Keterangan: Hadits ini Palsu (موضوع).

Hadits ini diriwayatkan oleh at-Tirmidziy: 2887 dan ad-Darimiy: II/ 456 dari jalan Humaid bin Abdurrahman dari al-Hasan bin Shalih dari Harun Abu Muhammad dari Muqatil bin Hayyan (yang benar Muqatil bin Sulaiman) dari Qotadah dari Anas secara marfu’.

Di dalam hadits tersebut terdapat dua rawi yang lemah,

1). Harun Abu Muhammad.

Majhul (tidak dikenal riwayat hidupnya).

Kata al-Imam az-Dzahabiy, “Aku menuduhnya majhul”. [Lihat Mizan al-I’tidal: IV/288].

2) Muqatil bin Sulaiman.

Kata Ibnu Ma’in, “Dla’if”.

Kata al-Imam Ahmad bin Hambal, “Aku tidak peduli kepada Muqatil bin Hayyan dan Muqatil bin Sulaiman”. [Lihat Mizan al-I’tidal:IV/ 171-172].

Al-Imam Ibnu Abi Hatim berkata dalam kitabnya al-Ilal (II/ 55-56), “Aku pernah bertanya kepada ayahku tentang hadits ini. Jawabnya, ‘Muqatil yang ada dalam sanad hadits ini adalah Muqatil bin Sulaiman, aku mendapati  hadits ini di awal kitab yang di susun oleh Muqatil bin Sulaiman’. Dan ini adalah hadits batil, tidak ada asalnya”. (Periksa: Silsilah al-Ahadits adl-Dla’ifah: 169, halaman 202-203).

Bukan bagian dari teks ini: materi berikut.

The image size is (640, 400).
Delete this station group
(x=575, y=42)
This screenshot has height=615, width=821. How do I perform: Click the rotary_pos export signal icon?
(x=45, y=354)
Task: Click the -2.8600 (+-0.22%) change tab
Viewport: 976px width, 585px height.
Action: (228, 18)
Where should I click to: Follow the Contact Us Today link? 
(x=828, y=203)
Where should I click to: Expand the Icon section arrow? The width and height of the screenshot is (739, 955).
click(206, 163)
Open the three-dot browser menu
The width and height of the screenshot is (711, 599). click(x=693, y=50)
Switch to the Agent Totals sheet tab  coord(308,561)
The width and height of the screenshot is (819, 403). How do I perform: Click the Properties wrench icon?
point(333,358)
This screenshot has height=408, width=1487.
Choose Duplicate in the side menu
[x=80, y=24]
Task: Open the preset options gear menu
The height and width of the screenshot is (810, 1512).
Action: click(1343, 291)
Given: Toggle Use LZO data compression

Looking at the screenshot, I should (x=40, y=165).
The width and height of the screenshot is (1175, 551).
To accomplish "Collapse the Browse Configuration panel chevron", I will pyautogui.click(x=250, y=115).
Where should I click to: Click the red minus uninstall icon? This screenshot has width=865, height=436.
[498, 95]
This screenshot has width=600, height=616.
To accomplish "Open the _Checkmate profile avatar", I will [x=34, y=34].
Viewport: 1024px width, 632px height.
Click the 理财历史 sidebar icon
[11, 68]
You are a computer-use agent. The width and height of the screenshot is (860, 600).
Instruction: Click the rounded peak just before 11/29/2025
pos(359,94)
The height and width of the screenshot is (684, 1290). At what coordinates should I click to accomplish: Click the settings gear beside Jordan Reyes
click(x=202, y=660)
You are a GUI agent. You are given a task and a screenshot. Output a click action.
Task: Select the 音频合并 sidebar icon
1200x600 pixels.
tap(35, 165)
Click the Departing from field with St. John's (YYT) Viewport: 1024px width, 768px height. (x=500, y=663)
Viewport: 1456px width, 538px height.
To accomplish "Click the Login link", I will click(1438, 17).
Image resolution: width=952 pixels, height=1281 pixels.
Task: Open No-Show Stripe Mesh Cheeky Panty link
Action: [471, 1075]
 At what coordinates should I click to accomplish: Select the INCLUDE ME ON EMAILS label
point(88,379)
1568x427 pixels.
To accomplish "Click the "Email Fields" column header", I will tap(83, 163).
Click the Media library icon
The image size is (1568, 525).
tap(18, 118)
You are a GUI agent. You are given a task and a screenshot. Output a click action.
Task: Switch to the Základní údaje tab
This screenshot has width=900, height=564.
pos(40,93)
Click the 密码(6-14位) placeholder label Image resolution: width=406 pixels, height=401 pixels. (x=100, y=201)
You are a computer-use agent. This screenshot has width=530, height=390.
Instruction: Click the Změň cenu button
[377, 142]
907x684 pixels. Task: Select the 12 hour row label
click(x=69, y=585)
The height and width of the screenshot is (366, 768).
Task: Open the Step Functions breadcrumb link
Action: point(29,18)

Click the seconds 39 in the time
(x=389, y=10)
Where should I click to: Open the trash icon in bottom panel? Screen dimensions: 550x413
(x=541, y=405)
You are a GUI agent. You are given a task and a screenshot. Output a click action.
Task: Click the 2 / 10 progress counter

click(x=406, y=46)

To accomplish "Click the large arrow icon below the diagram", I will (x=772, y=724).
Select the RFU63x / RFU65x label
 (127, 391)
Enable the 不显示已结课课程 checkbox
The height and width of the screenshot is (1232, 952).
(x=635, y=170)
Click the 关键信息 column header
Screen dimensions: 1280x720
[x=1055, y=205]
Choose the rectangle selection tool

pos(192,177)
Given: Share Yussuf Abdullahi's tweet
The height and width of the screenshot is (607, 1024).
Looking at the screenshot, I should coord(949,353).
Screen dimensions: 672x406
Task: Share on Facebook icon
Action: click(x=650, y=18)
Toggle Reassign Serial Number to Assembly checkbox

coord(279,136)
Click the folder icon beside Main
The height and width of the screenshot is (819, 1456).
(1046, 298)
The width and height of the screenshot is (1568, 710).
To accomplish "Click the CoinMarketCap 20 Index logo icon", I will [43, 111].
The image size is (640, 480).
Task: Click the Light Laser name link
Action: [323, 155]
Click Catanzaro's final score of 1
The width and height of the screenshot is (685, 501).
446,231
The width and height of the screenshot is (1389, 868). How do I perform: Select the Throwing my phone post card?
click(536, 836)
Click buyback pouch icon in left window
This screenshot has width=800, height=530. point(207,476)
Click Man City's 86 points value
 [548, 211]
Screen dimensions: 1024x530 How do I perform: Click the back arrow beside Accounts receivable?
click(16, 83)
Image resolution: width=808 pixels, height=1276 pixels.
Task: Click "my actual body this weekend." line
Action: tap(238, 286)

Al-Imam adz-Dzahabiy juga membenarkan bahwa Muqatil dalam hadits ini adalah Muqatil bin Sulaiman. [Lihat Mizan al-I’tidal: IV/ 172].

Asy-Syaikh Muhammad Nashiruddin al-Albaniy berkata, “Apabila sudah jelas bahwa Muqatil yang dimaksud adalah Muqatil bin Sulaiman sebagaimana dinyatakan oleh al-Imam Abu Hatim dan diakui olehal-Imam adz-Dzahabiy maka hadits ini Maudlu’ (palsu)”. [Lihat Silsilah al-Ahadits adl-Dla’ifah wa al-Maudlu’ah: 169 halaman 313-314].

Al-Imam Waqi’ berkata, ‘Muqatil bin Sulaiman adalah tukang dusta (kadzdzab)’.

Al-Imam an-Nasa’iy berkata, ‘Muqatil bin Sulaiman sering dusta. [Periksa: Mizan al-I’tidal: IV/ 173].

Hadits 9

مَنْ قَرَأَ يس حِيْنَ يُصْبِحُ يُسِرَ يَوْمُ حَتَّى يُمْسِيَ وَ مَنْ قَرَأَهَا فِى صَدْرِ لَيْلَةٍ أُعْطِيَ يُسْرَ لَيْلَتِهِ حَتَّى يُصْبِحَ

Artinya, “Siapa yang membaca surat Yasin di pagi hari maka akan dimudahkan (untuknya) urusan hari itu sampai sore. Dan siapa yang membacanya di awal malam (sore hari) maka akan dimudahkan urusannya malam itu sampai pagi”.

Keterangan: Hadits ini Lemah (ضعيف).

Hadits ini diriwayatkan ad-Darimiy: II/ 457 dari jalur Amr bin Zararah. Telah menceritakan kepada kami Abdul Wahhab, telah menceritakan kepada kami Rasyid Abu Muhammad al-Himani dari Syah-r bin Hausyab, berkata, Ibnu Abbas telah berkata, ….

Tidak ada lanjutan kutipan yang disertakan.